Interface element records
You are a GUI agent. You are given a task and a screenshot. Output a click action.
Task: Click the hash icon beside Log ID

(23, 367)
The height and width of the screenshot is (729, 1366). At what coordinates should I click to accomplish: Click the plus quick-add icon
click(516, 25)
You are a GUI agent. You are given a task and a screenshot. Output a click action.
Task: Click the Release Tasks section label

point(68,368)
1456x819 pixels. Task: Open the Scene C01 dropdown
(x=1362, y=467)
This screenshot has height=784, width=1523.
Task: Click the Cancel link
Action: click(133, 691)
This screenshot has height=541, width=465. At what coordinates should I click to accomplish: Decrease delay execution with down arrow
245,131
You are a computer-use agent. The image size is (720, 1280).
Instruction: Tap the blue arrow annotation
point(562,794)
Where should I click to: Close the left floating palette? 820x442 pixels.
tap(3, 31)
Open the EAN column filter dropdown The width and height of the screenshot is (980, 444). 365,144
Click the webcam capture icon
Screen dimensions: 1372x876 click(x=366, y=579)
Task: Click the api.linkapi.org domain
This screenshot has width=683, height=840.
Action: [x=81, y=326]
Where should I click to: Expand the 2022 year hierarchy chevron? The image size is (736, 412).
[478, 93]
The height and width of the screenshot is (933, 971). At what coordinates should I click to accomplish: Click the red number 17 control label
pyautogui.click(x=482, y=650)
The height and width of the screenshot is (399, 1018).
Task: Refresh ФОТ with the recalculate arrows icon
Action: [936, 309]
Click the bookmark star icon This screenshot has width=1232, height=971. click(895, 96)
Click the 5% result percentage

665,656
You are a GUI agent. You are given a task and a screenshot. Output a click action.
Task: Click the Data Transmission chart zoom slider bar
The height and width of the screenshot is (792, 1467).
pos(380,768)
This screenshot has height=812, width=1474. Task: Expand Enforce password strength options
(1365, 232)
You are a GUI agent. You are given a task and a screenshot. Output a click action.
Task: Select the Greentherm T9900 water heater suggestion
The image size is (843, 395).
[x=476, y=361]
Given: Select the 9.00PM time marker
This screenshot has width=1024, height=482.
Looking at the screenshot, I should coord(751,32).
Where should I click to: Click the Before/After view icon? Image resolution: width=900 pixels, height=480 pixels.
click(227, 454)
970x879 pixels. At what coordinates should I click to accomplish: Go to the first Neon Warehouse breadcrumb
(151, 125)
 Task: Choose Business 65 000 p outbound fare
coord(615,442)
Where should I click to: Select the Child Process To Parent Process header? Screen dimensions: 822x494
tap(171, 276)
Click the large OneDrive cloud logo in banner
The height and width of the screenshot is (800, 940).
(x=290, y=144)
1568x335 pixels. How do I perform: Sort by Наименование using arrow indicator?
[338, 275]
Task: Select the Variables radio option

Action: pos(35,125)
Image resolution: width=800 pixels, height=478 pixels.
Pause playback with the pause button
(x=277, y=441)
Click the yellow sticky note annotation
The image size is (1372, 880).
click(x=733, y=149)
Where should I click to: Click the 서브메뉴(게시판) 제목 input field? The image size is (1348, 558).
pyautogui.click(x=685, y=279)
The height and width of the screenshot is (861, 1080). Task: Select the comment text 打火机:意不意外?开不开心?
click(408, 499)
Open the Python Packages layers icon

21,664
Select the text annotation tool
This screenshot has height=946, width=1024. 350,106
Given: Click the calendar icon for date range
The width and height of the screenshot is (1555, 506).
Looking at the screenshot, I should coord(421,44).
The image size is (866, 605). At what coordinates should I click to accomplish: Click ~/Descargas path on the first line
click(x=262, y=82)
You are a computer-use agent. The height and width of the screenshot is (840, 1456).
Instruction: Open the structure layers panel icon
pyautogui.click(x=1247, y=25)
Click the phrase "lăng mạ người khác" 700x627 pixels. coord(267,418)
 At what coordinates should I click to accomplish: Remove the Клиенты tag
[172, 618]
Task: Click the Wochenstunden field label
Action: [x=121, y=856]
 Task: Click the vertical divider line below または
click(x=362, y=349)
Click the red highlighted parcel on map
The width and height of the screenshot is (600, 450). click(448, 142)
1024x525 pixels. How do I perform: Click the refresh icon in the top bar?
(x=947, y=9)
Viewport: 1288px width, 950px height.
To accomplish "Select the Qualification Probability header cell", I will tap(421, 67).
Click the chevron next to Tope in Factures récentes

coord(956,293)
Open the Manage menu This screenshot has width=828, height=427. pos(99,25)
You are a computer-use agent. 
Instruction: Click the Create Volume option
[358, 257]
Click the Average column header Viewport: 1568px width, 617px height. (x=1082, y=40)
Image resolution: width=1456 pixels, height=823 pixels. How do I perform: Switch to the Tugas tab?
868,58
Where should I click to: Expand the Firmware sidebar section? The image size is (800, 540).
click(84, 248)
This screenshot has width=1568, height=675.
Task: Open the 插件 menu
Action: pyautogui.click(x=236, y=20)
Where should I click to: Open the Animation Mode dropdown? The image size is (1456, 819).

▶ _EXERCISE DETAILS_: Count the lines in the listing that contain the string "computer", treating uppercase and lowercase as different. Give only the number.

▶ _EXERCISE ANSWER_: 3